* _TASK GOAL_
From the listing below, retype exactly the line holding "Given: Check the box for ticket 5321", the line holding "The image size is (1148, 1048).", and the lines between them; skip everything else.

* _WORKING DATA_
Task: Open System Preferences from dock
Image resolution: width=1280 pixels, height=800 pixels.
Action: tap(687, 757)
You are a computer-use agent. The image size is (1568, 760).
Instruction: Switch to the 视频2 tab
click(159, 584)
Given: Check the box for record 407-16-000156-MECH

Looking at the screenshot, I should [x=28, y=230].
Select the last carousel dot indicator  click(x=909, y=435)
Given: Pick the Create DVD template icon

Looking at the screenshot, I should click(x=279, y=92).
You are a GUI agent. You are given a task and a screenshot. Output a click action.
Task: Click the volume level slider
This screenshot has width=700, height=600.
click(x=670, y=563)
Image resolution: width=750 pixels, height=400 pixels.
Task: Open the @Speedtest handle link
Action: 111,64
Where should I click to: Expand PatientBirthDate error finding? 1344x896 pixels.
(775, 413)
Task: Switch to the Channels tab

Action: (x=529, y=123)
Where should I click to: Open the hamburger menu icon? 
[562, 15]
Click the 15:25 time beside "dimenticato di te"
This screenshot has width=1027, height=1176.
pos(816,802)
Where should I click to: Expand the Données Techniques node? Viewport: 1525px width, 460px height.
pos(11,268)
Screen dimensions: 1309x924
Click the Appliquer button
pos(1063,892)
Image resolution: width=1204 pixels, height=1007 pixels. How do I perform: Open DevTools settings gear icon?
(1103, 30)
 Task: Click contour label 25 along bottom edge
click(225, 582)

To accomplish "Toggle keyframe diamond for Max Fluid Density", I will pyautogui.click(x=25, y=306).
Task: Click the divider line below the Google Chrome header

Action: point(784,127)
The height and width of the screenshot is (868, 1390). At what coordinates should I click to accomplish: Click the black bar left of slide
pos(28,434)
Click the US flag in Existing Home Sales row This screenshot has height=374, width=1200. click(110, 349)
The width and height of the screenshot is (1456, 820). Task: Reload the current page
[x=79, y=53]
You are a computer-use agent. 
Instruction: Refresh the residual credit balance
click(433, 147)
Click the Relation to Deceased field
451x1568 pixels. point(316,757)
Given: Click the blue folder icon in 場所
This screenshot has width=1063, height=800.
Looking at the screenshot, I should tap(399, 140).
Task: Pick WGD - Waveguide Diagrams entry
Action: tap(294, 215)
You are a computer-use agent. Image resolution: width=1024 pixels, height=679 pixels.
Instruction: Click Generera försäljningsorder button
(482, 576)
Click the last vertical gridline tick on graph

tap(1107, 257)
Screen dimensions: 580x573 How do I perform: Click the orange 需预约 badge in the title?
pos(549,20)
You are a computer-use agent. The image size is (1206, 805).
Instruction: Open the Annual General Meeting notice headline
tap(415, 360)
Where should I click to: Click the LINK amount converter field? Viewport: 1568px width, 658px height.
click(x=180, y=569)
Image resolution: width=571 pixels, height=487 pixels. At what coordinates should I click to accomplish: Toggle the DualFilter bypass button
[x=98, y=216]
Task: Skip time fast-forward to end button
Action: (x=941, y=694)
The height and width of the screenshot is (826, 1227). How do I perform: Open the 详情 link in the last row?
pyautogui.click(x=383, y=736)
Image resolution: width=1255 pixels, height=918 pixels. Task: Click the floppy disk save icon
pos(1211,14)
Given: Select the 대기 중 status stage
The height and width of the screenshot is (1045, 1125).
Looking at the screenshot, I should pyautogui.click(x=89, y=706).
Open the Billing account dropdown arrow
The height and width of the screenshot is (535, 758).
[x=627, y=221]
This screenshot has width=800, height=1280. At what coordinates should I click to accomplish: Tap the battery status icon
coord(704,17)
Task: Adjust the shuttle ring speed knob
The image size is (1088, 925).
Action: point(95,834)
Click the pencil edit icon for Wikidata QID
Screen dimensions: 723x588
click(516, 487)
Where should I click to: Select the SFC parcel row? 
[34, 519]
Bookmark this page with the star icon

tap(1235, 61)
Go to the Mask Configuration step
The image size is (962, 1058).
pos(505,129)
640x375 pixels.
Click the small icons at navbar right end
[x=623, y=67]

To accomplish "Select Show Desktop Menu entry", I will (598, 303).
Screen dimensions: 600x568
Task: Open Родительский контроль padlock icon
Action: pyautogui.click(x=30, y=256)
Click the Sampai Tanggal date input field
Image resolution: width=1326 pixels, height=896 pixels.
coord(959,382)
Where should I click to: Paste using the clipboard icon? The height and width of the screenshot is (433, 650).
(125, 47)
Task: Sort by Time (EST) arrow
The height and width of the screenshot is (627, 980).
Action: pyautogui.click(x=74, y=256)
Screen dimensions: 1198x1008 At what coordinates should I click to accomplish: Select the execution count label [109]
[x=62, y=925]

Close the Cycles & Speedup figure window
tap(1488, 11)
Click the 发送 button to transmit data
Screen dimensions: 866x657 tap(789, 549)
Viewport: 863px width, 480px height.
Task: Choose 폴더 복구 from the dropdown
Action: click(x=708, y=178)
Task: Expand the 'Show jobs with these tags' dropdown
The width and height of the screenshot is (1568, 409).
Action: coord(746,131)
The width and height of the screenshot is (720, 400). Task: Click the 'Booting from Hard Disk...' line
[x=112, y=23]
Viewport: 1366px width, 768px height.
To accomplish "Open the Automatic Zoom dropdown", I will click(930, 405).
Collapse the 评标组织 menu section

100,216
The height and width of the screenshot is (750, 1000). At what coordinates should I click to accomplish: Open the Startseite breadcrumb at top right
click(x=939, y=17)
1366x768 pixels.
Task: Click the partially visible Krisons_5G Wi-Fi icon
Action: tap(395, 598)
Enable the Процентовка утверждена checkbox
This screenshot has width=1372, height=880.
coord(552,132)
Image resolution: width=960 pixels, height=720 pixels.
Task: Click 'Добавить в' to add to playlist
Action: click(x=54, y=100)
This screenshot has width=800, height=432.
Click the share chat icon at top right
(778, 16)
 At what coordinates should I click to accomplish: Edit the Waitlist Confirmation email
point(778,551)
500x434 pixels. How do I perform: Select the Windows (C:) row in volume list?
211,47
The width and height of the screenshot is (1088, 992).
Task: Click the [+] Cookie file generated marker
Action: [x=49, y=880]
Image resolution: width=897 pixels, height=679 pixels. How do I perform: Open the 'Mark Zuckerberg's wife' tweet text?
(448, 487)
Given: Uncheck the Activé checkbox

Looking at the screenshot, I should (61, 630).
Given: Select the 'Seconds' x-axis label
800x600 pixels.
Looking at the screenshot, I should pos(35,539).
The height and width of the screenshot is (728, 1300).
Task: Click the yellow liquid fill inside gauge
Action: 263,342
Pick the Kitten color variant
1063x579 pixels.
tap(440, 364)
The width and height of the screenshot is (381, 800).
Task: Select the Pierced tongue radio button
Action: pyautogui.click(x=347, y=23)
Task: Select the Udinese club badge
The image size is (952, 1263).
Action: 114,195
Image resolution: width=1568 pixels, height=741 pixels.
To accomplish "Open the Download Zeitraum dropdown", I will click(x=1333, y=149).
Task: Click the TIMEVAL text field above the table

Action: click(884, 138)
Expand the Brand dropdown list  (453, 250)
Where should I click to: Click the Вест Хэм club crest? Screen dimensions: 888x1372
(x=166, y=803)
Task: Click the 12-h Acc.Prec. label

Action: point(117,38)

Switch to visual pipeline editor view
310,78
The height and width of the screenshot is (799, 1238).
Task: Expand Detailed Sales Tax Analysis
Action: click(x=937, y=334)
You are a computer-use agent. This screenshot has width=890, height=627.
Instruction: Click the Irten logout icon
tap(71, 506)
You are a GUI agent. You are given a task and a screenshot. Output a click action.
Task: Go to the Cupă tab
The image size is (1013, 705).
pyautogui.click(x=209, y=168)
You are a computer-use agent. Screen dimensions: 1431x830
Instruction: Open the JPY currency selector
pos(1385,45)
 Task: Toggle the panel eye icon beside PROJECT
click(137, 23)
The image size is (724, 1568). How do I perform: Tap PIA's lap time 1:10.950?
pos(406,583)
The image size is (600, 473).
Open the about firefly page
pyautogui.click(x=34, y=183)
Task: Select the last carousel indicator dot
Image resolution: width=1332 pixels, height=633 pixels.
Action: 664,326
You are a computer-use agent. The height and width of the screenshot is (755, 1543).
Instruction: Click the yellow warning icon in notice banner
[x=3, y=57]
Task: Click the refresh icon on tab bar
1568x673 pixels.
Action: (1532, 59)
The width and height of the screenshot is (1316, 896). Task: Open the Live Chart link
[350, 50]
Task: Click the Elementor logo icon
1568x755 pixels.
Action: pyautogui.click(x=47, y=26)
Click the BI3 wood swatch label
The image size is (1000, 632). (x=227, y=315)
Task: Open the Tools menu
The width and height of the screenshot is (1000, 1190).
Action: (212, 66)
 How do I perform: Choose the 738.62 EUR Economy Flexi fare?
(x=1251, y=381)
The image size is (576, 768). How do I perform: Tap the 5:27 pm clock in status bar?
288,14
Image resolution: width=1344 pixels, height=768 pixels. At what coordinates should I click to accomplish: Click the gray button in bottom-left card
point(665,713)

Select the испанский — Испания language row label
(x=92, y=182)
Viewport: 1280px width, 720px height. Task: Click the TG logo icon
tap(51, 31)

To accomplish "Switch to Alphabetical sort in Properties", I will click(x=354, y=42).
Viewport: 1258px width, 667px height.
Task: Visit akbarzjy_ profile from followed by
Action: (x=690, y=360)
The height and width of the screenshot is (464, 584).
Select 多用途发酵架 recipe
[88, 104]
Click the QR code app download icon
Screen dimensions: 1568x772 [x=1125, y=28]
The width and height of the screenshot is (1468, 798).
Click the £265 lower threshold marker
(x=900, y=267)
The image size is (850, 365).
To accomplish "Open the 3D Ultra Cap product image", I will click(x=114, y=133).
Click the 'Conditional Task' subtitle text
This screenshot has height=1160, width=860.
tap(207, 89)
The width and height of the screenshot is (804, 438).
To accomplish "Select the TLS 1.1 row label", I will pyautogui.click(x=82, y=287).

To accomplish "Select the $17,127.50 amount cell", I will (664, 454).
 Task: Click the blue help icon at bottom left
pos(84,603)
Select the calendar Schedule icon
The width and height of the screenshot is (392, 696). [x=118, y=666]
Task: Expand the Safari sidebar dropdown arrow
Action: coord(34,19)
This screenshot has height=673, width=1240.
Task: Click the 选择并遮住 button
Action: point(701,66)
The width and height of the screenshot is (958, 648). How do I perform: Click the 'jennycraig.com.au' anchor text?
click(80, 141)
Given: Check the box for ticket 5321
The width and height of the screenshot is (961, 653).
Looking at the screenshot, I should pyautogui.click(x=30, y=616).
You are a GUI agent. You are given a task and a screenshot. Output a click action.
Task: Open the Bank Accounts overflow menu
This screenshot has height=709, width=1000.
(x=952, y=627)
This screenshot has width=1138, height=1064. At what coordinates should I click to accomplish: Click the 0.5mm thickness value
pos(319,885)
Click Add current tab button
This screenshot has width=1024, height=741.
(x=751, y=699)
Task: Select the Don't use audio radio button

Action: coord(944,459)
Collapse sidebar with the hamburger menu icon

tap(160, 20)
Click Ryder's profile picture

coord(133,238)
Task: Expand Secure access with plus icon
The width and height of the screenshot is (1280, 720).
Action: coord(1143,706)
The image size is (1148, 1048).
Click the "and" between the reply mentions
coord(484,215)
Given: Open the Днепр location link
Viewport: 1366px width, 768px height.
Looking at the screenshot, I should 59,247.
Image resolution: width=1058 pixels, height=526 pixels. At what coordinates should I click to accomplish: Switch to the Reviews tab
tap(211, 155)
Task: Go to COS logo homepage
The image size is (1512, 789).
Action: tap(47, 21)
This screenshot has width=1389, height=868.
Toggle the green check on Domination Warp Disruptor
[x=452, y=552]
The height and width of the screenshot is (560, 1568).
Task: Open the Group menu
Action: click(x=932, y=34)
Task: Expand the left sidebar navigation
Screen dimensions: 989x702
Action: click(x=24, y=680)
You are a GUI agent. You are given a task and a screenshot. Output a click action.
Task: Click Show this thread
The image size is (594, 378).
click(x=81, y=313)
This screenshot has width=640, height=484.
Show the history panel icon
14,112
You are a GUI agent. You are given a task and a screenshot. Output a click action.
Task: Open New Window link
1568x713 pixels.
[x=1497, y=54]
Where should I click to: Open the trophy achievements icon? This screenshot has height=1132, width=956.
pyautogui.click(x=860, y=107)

* _TASK SOLUTION_
Given: Check the box for ticket 5321
The width and height of the screenshot is (961, 653).
Looking at the screenshot, I should pyautogui.click(x=30, y=616).
You are a GUI agent. You are given a task and a screenshot. Output a click action.
Task: Open the Bank Accounts overflow menu
This screenshot has height=709, width=1000.
(x=952, y=627)
This screenshot has width=1138, height=1064. At what coordinates should I click to accomplish: Click the 0.5mm thickness value
pos(319,885)
Click Add current tab button
This screenshot has width=1024, height=741.
(x=751, y=699)
Task: Select the Don't use audio radio button

Action: coord(944,459)
Collapse sidebar with the hamburger menu icon

tap(160, 20)
Click Ryder's profile picture

coord(133,238)
Task: Expand Secure access with plus icon
The width and height of the screenshot is (1280, 720).
Action: coord(1143,706)
The image size is (1148, 1048).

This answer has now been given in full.